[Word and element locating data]
* START *

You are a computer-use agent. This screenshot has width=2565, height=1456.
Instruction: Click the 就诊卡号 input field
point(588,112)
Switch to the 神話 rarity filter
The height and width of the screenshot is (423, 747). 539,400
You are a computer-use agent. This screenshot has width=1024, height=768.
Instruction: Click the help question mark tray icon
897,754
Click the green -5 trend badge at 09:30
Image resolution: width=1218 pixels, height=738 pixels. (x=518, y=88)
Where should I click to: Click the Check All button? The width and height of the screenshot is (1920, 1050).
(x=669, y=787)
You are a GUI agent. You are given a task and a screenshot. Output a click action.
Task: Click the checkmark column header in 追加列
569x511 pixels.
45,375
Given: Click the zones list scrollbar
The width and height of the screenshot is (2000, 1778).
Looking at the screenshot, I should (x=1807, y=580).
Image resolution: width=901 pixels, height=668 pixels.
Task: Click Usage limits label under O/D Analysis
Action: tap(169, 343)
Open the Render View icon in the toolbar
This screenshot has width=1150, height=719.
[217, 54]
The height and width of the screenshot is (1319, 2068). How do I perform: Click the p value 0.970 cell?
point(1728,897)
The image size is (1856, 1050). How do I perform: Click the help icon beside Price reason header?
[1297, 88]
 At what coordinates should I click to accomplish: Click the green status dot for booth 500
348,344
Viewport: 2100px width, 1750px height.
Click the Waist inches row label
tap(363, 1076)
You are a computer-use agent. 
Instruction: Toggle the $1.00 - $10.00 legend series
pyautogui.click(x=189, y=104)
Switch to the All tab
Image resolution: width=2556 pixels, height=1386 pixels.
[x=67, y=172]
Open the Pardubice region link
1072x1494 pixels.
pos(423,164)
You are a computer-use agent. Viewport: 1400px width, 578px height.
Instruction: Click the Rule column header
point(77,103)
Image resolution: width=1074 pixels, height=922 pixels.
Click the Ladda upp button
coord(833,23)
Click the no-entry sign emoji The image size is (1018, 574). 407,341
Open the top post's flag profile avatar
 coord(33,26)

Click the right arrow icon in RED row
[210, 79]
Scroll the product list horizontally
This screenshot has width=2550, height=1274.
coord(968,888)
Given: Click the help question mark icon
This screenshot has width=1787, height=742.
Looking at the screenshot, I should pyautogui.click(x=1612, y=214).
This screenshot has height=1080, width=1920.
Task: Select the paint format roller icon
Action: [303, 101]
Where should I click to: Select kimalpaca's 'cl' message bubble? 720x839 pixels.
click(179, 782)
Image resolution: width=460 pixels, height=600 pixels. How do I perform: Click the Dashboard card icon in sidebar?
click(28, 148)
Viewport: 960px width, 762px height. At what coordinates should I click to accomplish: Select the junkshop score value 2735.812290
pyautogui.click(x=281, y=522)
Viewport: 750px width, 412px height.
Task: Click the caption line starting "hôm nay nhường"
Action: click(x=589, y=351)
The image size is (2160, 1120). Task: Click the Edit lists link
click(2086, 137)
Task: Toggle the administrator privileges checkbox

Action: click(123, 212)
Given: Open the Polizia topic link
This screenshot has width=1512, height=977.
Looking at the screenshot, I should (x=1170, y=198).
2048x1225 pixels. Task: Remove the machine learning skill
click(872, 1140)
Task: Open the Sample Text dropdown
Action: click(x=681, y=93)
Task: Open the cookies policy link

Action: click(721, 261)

* END *

Your goal: Reproduce every one of the entries above line for line, with no changes.

Output of the exercise:
You are a computer-use agent. This screenshot has width=2565, height=1456.
Instruction: Click the 就诊卡号 input field
point(588,112)
Switch to the 神話 rarity filter
The height and width of the screenshot is (423, 747). 539,400
You are a computer-use agent. This screenshot has width=1024, height=768.
Instruction: Click the help question mark tray icon
897,754
Click the green -5 trend badge at 09:30
Image resolution: width=1218 pixels, height=738 pixels. (x=518, y=88)
Where should I click to: Click the Check All button? The width and height of the screenshot is (1920, 1050).
(x=669, y=787)
You are a GUI agent. You are given a task and a screenshot. Output a click action.
Task: Click the checkmark column header in 追加列
569x511 pixels.
45,375
Given: Click the zones list scrollbar
The width and height of the screenshot is (2000, 1778).
Looking at the screenshot, I should (x=1807, y=580).
Image resolution: width=901 pixels, height=668 pixels.
Task: Click Usage limits label under O/D Analysis
Action: tap(169, 343)
Open the Render View icon in the toolbar
This screenshot has width=1150, height=719.
[217, 54]
The height and width of the screenshot is (1319, 2068). How do I perform: Click the p value 0.970 cell?
point(1728,897)
The image size is (1856, 1050). How do I perform: Click the help icon beside Price reason header?
[1297, 88]
 At what coordinates should I click to accomplish: Click the green status dot for booth 500
348,344
Viewport: 2100px width, 1750px height.
Click the Waist inches row label
tap(363, 1076)
You are a computer-use agent. 
Instruction: Toggle the $1.00 - $10.00 legend series
pyautogui.click(x=189, y=104)
Switch to the All tab
Image resolution: width=2556 pixels, height=1386 pixels.
[x=67, y=172]
Open the Pardubice region link
1072x1494 pixels.
pos(423,164)
You are a computer-use agent. Viewport: 1400px width, 578px height.
Instruction: Click the Rule column header
point(77,103)
Image resolution: width=1074 pixels, height=922 pixels.
Click the Ladda upp button
coord(833,23)
Click the no-entry sign emoji The image size is (1018, 574). 407,341
Open the top post's flag profile avatar
 coord(33,26)

Click the right arrow icon in RED row
[210, 79]
Scroll the product list horizontally
This screenshot has width=2550, height=1274.
coord(968,888)
Given: Click the help question mark icon
This screenshot has width=1787, height=742.
Looking at the screenshot, I should pyautogui.click(x=1612, y=214).
This screenshot has height=1080, width=1920.
Task: Select the paint format roller icon
Action: [303, 101]
Where should I click to: Select kimalpaca's 'cl' message bubble? 720x839 pixels.
click(179, 782)
Image resolution: width=460 pixels, height=600 pixels. How do I perform: Click the Dashboard card icon in sidebar?
click(28, 148)
Viewport: 960px width, 762px height. At what coordinates should I click to accomplish: Select the junkshop score value 2735.812290
pyautogui.click(x=281, y=522)
Viewport: 750px width, 412px height.
Task: Click the caption line starting "hôm nay nhường"
Action: click(x=589, y=351)
The image size is (2160, 1120). Task: Click the Edit lists link
click(2086, 137)
Task: Toggle the administrator privileges checkbox

Action: click(123, 212)
Given: Open the Polizia topic link
This screenshot has width=1512, height=977.
Looking at the screenshot, I should (x=1170, y=198).
2048x1225 pixels. Task: Remove the machine learning skill
click(872, 1140)
Task: Open the Sample Text dropdown
Action: click(x=681, y=93)
Task: Open the cookies policy link

Action: click(721, 261)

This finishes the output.